Where in the listing does the string "name" appear? Copy every line that holds it.
____ Records for this task
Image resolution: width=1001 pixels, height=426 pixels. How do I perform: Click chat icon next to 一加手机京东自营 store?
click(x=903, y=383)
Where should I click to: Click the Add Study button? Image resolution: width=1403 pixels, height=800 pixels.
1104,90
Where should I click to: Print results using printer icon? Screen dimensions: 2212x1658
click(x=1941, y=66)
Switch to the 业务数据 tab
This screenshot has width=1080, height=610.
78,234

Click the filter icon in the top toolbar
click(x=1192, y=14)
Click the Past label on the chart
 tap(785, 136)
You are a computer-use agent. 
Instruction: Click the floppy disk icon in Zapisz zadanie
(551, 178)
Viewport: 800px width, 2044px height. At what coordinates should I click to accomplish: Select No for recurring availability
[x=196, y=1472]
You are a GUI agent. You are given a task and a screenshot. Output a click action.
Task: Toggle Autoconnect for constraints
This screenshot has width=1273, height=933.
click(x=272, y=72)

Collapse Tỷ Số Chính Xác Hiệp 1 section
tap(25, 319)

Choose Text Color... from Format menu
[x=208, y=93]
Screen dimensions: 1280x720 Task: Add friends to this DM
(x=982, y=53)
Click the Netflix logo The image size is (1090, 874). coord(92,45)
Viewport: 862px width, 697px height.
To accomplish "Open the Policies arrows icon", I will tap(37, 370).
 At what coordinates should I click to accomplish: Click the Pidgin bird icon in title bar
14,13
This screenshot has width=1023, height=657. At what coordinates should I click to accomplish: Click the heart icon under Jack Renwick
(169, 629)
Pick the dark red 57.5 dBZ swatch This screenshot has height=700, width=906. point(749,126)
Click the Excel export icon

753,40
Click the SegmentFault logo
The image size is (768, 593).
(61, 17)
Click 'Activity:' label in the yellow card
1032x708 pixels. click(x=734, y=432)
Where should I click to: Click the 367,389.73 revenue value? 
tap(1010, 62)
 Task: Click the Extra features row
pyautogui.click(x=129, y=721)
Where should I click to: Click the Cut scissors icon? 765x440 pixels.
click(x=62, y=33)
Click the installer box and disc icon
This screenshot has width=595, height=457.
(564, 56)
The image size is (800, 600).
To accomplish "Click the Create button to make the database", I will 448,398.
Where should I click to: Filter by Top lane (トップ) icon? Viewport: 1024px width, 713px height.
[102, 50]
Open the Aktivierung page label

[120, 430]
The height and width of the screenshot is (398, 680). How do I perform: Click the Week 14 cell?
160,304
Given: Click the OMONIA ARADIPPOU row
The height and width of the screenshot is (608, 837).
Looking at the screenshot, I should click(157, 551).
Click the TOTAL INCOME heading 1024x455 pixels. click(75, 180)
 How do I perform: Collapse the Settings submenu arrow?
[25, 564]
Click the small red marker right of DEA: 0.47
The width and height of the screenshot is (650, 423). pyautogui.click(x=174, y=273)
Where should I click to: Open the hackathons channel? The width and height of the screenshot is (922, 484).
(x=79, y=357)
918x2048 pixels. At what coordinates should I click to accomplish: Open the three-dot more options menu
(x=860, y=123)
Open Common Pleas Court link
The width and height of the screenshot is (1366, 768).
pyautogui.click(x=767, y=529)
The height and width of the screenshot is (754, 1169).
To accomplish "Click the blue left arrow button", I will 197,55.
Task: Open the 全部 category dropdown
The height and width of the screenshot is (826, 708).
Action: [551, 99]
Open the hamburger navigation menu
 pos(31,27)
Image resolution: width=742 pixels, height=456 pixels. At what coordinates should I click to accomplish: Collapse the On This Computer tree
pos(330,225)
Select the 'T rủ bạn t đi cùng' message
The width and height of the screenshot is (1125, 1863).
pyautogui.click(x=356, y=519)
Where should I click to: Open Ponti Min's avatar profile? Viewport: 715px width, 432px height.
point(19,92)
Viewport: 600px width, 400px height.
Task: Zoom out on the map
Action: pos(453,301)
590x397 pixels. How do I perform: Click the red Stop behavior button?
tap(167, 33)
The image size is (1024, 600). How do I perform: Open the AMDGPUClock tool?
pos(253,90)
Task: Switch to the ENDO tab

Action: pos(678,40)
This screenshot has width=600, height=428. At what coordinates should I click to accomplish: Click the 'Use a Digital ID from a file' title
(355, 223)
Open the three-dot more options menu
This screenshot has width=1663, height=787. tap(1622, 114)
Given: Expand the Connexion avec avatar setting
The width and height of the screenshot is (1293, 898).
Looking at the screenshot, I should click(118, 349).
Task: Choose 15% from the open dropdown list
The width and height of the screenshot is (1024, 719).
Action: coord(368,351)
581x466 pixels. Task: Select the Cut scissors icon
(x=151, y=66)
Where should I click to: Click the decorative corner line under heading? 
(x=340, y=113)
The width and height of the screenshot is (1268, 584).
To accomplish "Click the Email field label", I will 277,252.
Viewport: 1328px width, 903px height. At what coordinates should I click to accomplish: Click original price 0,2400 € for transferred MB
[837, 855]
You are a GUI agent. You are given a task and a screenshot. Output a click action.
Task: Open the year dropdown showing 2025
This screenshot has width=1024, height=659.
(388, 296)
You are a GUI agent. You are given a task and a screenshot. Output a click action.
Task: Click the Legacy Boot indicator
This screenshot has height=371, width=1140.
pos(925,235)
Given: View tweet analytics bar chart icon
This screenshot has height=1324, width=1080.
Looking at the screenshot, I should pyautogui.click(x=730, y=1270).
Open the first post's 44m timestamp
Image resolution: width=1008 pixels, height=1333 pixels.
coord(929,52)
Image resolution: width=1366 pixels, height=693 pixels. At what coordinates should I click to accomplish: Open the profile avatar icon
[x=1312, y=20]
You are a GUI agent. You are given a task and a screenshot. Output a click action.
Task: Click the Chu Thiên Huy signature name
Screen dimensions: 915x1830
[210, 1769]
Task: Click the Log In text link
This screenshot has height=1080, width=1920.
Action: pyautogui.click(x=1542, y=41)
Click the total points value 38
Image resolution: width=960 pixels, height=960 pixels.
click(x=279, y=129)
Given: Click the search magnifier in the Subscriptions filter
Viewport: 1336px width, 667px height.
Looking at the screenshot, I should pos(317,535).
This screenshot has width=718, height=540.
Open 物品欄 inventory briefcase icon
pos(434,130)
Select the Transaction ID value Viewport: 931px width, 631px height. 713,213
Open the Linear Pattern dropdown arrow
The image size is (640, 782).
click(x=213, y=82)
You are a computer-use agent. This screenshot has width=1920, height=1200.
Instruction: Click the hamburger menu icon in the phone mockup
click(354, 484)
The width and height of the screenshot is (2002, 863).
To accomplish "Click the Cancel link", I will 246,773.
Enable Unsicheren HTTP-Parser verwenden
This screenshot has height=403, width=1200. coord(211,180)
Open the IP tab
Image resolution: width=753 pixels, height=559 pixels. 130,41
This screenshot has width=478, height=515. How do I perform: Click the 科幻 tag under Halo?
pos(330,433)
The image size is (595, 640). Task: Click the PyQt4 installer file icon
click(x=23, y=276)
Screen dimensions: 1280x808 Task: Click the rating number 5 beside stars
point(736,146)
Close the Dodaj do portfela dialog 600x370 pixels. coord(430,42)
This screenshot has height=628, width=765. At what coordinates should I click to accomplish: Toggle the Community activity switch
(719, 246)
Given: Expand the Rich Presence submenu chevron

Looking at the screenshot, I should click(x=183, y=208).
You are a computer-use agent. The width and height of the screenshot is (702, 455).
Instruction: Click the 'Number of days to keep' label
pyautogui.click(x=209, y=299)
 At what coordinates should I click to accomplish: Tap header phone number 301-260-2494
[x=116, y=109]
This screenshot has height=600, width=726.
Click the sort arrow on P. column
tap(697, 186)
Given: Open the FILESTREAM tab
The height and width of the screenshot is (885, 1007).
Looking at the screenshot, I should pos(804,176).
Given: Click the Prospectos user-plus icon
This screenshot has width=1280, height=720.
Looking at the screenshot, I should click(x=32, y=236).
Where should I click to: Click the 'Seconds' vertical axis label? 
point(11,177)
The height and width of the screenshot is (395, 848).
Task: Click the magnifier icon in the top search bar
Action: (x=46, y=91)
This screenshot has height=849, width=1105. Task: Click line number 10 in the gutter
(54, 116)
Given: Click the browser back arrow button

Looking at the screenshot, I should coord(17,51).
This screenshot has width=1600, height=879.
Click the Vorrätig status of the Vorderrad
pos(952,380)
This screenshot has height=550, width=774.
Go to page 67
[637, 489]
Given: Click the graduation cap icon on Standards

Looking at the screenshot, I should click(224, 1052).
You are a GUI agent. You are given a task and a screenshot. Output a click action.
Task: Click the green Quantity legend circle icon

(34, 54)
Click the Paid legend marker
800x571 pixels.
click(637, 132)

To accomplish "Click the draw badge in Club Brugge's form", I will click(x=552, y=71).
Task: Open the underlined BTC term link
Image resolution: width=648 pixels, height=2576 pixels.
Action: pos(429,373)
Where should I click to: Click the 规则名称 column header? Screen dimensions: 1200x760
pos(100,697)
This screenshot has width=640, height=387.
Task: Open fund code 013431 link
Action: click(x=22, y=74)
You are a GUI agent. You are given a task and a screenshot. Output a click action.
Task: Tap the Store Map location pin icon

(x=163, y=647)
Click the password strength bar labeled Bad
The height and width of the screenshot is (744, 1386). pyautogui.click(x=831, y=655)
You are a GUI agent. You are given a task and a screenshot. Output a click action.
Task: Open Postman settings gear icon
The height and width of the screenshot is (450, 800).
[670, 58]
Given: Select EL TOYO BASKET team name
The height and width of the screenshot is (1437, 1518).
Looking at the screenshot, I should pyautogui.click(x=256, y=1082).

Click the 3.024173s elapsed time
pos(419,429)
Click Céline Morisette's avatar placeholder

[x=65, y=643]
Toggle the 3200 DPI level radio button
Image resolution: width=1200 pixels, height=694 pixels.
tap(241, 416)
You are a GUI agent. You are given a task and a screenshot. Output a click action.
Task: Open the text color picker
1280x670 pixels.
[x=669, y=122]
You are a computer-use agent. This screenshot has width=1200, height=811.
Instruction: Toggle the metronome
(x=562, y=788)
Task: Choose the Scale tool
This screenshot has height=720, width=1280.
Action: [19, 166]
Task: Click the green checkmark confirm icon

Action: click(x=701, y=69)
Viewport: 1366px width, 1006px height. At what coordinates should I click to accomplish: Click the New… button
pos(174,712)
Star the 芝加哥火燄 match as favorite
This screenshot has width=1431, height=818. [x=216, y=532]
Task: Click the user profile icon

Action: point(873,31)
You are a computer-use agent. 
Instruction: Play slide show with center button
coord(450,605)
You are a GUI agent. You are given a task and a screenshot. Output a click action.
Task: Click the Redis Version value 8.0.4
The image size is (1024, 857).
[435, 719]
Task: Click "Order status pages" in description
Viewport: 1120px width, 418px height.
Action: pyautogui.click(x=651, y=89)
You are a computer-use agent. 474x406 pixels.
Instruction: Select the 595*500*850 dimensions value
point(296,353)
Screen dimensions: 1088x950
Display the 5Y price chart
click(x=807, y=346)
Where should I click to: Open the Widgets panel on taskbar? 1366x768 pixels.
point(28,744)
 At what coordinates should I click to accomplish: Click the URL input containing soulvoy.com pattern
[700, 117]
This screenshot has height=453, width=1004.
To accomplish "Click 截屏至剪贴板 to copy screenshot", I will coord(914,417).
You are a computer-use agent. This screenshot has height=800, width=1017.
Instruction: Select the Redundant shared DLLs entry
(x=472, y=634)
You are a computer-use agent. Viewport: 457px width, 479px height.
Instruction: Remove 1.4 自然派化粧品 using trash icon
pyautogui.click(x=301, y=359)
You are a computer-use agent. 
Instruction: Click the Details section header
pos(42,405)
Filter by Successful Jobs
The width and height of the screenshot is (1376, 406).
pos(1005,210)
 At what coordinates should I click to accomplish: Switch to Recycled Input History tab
________
### Task solution
Task: Click the Chu Thiên Huy signature name
Given: Select EL TOYO BASKET team name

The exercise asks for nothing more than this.